The problem asks for the expression equivalent to $$(f \circ g)(x)$$. This notation represents the composition of two functions, f and g. It means that we apply the function g first, and then we apply the function f to the result of g. In other words, $$(f \circ g)(x)$$ is equivalent to $$f(g(x))$$.

**step2** Identifying the Given Functions

We are given two functions:
The first function is $$f(x) = 3x + 2$$. This means that for any input, f multiplies the input by 3 and then adds 2.
The second function is $$g(x) = x^2 + 1$$. This means that for any input, g squares the input and then adds 1.

**step3** Substituting the Inner Function

To find $$f(g(x))$$, we need to substitute the entire expression for $$g(x)$$ into $$f(x)$$ wherever we see the variable $$x$$ in the definition of $$f(x)$$.
Since $$f(x) = 3x + 2$$ and $$g(x) = x^2 + 1$$, we replace the $$x$$ in $$f(x)$$ with $$(x^2 + 1)$$.
So, $$f(g(x)) = f(x^2 + 1) = 3(x^2 + 1) + 2$$.

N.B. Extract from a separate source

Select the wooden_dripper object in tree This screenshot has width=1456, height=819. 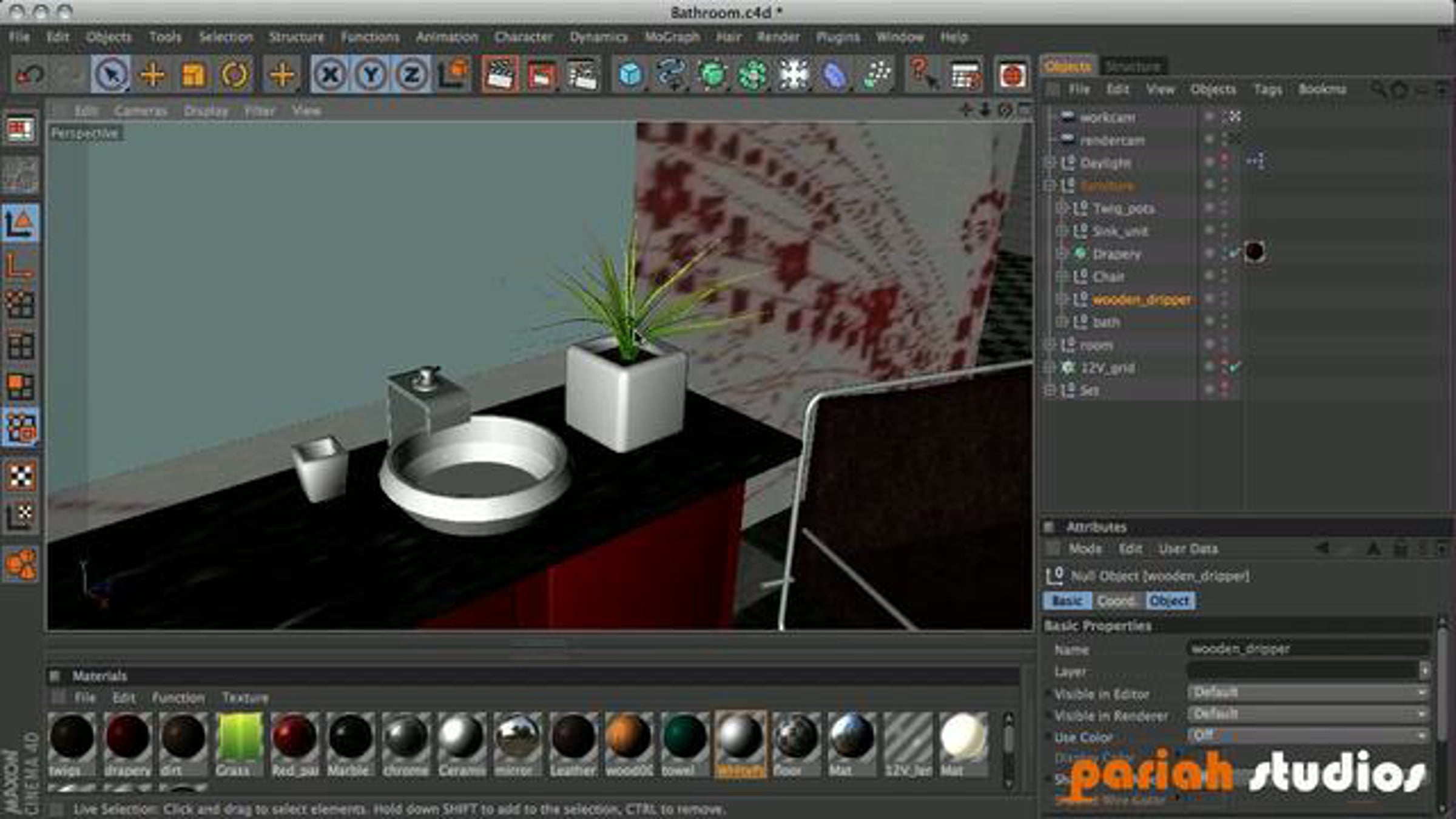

**step4** Simplifying the Expression

Now, we need to simplify the expression $$3(x^2 + 1) + 2$$.
First, we distribute the 3 to each term inside the parentheses:
$$3 \times x^2 = 3x^2$$
$$3 \times 1 = 3$$
So, the expression becomes $$3x^2 + 3 + 2$$.

**step5** Combining Constant Terms

Finally, we combine the constant terms:
$$3 + 2 = 5$$
Therefore, the simplified expression for $$(f \circ g)(x)$$ is $$3x^2 + 5$$.